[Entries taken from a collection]
=====

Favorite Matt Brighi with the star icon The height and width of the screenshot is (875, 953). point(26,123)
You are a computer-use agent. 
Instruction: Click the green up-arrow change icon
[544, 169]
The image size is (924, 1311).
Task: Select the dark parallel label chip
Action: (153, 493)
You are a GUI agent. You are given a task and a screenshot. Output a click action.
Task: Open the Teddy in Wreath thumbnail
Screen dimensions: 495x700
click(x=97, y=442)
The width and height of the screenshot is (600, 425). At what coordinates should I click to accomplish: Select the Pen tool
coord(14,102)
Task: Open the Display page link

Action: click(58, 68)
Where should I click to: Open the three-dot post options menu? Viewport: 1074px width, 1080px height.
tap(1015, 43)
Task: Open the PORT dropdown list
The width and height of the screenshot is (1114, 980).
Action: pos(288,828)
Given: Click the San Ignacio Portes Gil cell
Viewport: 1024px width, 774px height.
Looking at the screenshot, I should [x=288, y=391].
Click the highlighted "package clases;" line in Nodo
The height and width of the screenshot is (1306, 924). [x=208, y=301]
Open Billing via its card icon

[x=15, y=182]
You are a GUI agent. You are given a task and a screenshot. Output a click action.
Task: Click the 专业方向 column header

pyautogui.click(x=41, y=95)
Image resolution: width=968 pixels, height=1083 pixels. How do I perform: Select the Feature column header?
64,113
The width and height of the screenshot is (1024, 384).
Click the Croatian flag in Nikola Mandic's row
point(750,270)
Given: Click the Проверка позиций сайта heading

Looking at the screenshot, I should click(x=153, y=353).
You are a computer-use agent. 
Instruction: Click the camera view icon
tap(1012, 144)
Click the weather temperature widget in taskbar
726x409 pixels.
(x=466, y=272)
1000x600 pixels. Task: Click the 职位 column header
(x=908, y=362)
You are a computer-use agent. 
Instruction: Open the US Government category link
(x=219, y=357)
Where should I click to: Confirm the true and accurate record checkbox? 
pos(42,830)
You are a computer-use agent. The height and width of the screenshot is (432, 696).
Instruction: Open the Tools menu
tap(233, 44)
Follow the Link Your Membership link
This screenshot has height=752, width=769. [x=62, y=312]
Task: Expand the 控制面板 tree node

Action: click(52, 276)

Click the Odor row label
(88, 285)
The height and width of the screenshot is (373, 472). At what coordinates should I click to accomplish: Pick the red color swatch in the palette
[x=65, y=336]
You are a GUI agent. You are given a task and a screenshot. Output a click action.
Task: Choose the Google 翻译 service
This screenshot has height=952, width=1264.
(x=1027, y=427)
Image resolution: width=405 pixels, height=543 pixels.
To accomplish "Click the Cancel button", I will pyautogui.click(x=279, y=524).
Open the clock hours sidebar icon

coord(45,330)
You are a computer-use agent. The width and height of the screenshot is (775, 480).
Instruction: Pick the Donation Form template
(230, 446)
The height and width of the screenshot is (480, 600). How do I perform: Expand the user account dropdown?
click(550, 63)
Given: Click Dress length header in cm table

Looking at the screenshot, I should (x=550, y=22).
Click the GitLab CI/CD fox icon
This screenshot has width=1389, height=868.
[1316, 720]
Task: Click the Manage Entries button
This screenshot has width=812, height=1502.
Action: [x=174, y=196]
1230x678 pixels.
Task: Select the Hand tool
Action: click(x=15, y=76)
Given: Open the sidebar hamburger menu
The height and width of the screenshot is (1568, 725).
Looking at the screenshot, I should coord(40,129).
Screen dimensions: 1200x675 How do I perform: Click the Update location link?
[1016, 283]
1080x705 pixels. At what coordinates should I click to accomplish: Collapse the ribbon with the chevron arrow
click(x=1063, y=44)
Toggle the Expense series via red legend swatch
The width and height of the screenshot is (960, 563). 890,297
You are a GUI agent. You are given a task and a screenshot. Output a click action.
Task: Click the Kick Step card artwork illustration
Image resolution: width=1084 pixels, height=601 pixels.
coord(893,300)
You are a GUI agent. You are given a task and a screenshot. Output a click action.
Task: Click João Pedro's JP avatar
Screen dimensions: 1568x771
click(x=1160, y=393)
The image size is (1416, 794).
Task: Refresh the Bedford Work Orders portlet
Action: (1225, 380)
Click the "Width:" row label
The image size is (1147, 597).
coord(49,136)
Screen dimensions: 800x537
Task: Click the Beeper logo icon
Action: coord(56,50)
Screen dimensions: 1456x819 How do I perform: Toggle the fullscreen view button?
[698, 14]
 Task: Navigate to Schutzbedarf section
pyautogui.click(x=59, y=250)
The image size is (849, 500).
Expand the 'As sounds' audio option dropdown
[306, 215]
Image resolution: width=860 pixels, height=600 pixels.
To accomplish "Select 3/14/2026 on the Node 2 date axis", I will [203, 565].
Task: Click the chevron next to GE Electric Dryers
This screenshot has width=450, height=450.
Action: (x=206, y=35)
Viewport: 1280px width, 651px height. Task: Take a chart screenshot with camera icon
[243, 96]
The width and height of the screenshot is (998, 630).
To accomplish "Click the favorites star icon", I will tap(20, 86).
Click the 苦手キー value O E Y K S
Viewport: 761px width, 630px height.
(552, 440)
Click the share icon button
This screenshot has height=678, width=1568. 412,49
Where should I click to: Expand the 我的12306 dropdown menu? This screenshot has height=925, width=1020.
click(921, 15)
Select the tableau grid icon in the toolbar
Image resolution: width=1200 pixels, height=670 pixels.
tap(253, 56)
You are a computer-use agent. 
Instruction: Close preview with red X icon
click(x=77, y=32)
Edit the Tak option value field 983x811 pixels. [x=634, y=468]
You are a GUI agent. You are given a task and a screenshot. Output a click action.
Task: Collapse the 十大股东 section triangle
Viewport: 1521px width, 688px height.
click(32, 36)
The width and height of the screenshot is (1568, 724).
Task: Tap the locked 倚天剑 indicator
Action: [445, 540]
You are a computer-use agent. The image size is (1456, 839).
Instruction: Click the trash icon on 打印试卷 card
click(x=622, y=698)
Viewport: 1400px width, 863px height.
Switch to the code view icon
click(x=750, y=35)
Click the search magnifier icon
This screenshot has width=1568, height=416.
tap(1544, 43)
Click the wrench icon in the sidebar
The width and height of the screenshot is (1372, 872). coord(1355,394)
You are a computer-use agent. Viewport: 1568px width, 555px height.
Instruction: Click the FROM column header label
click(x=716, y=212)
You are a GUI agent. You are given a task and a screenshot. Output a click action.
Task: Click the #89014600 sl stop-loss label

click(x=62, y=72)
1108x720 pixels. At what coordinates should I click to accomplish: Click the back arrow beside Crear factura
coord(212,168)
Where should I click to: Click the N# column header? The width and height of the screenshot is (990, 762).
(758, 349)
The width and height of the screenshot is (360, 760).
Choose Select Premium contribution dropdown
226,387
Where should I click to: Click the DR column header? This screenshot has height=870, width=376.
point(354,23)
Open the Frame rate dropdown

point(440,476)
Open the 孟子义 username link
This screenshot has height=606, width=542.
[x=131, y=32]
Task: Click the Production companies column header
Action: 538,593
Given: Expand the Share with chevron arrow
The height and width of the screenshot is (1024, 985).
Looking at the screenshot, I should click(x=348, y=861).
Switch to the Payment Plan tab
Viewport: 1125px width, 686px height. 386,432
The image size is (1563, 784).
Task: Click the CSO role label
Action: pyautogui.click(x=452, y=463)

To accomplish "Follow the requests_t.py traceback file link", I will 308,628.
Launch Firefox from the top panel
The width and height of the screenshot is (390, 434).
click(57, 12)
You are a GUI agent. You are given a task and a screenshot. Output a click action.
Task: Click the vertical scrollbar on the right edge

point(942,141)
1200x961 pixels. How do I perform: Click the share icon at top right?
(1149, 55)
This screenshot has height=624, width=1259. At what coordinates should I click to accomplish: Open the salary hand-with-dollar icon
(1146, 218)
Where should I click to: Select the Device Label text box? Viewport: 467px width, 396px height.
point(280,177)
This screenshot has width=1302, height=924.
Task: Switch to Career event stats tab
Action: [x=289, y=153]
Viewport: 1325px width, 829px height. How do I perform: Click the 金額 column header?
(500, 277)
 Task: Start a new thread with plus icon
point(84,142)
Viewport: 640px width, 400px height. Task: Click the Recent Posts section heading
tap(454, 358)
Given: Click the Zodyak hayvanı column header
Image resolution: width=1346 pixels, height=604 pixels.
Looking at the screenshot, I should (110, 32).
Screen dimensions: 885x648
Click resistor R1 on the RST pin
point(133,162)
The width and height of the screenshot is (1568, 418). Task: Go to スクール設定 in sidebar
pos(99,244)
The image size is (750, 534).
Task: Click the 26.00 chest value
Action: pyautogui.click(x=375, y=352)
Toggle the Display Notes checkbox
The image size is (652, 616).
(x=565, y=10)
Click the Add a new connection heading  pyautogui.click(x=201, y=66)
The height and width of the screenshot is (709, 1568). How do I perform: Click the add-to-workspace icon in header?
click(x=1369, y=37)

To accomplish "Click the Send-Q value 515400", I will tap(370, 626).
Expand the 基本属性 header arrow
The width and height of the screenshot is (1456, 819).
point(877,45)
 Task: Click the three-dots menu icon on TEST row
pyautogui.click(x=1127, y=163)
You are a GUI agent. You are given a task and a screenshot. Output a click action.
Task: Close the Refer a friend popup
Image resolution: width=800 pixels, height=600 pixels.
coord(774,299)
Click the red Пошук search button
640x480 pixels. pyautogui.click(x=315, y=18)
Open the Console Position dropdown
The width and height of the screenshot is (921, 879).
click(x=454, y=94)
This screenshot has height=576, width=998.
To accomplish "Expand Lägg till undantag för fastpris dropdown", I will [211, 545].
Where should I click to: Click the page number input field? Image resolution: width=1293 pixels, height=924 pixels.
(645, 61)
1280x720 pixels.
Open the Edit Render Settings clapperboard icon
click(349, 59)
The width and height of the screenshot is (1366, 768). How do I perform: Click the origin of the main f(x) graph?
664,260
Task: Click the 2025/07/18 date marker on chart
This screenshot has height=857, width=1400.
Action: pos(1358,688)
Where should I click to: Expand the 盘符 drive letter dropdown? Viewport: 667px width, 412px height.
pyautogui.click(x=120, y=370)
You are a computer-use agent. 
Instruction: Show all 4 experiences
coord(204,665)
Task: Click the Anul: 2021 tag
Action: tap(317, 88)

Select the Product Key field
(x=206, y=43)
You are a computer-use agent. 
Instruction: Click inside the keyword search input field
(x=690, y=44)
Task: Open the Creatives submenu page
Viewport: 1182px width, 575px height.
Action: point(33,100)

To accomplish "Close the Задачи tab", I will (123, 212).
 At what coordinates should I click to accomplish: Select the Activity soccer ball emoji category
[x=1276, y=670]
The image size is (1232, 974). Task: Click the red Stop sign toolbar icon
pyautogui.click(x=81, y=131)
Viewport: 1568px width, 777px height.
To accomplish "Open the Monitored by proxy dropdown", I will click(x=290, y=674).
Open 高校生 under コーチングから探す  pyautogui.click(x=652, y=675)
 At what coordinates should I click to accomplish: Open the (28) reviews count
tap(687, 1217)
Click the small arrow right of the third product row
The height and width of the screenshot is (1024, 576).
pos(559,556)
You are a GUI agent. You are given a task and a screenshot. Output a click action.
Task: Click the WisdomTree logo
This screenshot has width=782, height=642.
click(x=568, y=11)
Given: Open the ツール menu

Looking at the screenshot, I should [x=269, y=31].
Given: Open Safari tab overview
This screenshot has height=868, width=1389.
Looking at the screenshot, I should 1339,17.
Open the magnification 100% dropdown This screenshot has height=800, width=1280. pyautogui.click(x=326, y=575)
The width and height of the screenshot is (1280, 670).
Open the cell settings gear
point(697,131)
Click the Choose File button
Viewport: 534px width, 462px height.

=====

**ABOUT THIS EXERCISE:** The lines to output run from the one containing "This screenshot has width=782, height=642." to the last line of the entries; give them back exactly.

**RESPONSE TO THE EXERCISE:**
This screenshot has width=782, height=642.
click(x=568, y=11)
Given: Open the ツール menu

Looking at the screenshot, I should [x=269, y=31].
Given: Open Safari tab overview
This screenshot has height=868, width=1389.
Looking at the screenshot, I should 1339,17.
Open the magnification 100% dropdown This screenshot has height=800, width=1280. pyautogui.click(x=326, y=575)
The width and height of the screenshot is (1280, 670).
Open the cell settings gear
point(697,131)
Click the Choose File button
Viewport: 534px width, 462px height.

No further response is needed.